Pieters spends his time between Metzingen, the Hugo Boss headquarters, and Antwerp, where he lives. “I get up at 5:00 a.m., take a taxi and then a plane. I come here [Metzingen] once or twice a week. I spend a lot of time during fittings getting everything perfect because these clothes are about the fit, and they are about the details. I oversee the collection and usually return home the following day.” He has a preference for the quiet focus of working in Antwerp (he refers to it as a village) over the flash and adrenaline of a city like Paris or London. “In Antwerp I have my friends there and work on my own line, which is much smaller.”

There is a lack of arrogance to Pieters’s evident ambition, and an honest determination to take the long view of his career, rather than to trade reputation for a quick hit. His style is low-key, never tawdry but personal; while his own line is marked by romanticism, HUGO maintains a more geometric, German-style register, in observance of the identity of the brand label.

Pieters is ever grateful for the position in which he finds himself, and is sure to mention the role his mentors have played. “My lecturer at the Academy was Hieron Pessers and it is to him that I owe my passion for forgotten sartorial techniques.
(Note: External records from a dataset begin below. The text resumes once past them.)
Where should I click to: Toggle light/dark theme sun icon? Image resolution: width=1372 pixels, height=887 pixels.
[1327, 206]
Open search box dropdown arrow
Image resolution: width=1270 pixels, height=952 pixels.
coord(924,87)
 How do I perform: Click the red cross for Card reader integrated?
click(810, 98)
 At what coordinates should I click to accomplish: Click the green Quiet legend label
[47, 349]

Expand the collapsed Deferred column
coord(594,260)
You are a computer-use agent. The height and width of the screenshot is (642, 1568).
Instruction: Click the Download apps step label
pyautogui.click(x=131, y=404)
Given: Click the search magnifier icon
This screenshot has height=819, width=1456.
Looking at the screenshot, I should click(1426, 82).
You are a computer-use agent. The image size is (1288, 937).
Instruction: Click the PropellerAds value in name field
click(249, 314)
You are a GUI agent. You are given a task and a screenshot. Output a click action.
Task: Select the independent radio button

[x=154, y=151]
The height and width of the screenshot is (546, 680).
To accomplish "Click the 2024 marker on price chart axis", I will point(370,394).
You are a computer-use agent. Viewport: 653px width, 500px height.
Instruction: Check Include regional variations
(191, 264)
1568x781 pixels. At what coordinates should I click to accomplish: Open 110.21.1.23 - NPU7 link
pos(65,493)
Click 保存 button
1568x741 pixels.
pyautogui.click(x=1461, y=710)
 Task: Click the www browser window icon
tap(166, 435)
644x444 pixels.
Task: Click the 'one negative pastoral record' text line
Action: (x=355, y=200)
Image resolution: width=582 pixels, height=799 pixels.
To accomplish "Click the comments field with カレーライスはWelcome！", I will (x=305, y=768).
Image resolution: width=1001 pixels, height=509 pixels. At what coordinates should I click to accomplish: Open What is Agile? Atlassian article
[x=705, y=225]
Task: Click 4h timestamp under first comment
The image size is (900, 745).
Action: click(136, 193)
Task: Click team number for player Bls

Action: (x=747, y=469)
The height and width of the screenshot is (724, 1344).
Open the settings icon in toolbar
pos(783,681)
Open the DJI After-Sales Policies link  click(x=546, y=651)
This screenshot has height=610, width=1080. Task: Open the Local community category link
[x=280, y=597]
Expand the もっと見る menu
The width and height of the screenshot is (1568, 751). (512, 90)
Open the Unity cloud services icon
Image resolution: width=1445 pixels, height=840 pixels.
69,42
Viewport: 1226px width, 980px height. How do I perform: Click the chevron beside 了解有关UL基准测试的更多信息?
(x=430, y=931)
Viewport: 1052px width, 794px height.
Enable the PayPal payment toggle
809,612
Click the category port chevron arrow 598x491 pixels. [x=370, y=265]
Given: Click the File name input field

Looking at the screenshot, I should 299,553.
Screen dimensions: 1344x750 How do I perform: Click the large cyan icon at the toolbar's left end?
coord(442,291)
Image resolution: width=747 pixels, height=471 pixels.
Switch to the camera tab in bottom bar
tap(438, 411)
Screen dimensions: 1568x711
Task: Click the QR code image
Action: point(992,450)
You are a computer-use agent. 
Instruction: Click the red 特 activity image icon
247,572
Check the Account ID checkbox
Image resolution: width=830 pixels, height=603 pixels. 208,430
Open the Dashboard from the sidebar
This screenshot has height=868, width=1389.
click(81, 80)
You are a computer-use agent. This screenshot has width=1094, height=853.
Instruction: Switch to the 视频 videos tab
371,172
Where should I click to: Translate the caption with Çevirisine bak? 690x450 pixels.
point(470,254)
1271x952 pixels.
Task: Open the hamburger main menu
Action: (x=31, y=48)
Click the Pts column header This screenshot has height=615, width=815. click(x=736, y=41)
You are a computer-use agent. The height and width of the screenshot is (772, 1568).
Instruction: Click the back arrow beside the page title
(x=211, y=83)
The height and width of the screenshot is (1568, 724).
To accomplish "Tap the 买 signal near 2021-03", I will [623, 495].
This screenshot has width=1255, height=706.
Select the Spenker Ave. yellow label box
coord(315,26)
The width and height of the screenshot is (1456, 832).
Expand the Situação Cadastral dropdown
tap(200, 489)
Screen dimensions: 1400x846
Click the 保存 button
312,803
I worked for Martin Margiela right after I graduated. As a student you have this image of fashion—what it should be—all very naive. He [Margiela] brought me this sense of reality, that it’s a business, that it’s a product, that you have to create something that is desirable and that you want to buy—the facts, that’s what I learned there. At Lacroix, I learned more about the tailoring, the finishing, the handmade stuff; it was couture so it was the opposite, but it’s also a beautiful part of it—the whole luxury and dream feeling. I am happy I have had a bit of both.”

Bruno Pieters is one of the freshest and most talented faces on the runway, “I’m getting to learn it little by little. I love the speed in which it goes, the energy. Every six months you have a new collection, new work to show, this I love,” he says, with emphasis on the word love. He pauses, “I haven’t been in it long enough. I’m not bitter yet.” And hopefully, he never will be.